## Task details
Instruction for the data below: set down exactly the lines from the line with "Image resolution: width=1920 pixels, height=1080" to the line with "Given: Click the", inclusive, and no others.
○ ○ ○ ○ ○ ○ ○
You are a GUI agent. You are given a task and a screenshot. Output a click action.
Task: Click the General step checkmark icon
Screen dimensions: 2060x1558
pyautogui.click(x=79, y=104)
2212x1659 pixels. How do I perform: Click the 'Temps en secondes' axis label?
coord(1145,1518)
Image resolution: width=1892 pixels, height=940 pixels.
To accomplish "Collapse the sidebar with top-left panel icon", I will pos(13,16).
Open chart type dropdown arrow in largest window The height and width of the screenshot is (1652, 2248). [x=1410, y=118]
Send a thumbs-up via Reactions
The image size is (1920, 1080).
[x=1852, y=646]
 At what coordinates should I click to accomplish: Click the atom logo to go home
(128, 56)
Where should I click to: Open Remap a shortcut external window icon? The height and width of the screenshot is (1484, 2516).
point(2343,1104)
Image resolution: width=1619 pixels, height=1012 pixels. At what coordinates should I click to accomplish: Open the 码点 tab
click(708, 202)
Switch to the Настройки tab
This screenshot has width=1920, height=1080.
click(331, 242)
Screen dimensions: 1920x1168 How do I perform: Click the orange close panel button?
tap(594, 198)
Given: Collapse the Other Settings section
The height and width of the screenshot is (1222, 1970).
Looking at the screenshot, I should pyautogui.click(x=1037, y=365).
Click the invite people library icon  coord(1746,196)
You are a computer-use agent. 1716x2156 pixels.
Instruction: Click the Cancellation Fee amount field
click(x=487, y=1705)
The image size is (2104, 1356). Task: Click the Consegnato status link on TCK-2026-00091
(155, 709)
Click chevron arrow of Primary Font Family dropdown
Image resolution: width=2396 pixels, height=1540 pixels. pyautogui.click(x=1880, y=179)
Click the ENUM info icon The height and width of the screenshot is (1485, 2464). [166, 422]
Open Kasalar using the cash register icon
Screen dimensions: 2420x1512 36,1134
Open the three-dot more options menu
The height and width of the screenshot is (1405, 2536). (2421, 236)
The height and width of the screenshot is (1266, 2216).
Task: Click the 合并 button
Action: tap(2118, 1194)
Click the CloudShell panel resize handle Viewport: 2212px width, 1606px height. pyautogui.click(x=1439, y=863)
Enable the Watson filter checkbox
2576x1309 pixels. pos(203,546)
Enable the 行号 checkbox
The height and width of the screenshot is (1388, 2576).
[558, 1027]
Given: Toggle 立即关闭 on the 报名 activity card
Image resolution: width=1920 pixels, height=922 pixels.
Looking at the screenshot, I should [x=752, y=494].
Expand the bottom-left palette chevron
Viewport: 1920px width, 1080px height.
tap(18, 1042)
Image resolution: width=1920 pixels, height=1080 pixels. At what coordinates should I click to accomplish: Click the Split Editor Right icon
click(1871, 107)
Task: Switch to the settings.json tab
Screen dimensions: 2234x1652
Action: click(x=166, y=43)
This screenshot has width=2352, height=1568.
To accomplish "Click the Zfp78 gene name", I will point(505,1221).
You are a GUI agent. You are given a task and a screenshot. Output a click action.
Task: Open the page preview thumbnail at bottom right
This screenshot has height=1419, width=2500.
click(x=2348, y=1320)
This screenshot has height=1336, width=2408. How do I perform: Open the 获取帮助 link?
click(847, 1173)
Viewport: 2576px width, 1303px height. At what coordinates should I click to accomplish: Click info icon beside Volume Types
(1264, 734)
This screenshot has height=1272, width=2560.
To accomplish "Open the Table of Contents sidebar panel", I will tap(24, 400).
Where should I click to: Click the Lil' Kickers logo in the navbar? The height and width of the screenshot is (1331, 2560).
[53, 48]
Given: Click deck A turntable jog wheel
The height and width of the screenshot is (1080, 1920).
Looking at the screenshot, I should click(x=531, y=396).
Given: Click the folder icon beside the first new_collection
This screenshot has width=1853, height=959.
○ ○ ○ ○ ○ ○ ○
## Solution for this problem
Image resolution: width=1920 pixels, height=1080 pixels. At what coordinates should I click to accomplish: Click the Split Editor Right icon
click(1871, 107)
Task: Switch to the settings.json tab
Screen dimensions: 2234x1652
Action: click(x=166, y=43)
This screenshot has width=2352, height=1568.
To accomplish "Click the Zfp78 gene name", I will point(505,1221).
You are a GUI agent. You are given a task and a screenshot. Output a click action.
Task: Open the page preview thumbnail at bottom right
This screenshot has height=1419, width=2500.
click(x=2348, y=1320)
This screenshot has height=1336, width=2408. How do I perform: Open the 获取帮助 link?
click(847, 1173)
Viewport: 2576px width, 1303px height. At what coordinates should I click to accomplish: Click info icon beside Volume Types
(1264, 734)
This screenshot has height=1272, width=2560.
To accomplish "Open the Table of Contents sidebar panel", I will tap(24, 400).
Where should I click to: Click the Lil' Kickers logo in the navbar? The height and width of the screenshot is (1331, 2560).
[53, 48]
Given: Click deck A turntable jog wheel
The height and width of the screenshot is (1080, 1920).
Looking at the screenshot, I should click(x=531, y=396).
Given: Click the folder icon beside the first new_collection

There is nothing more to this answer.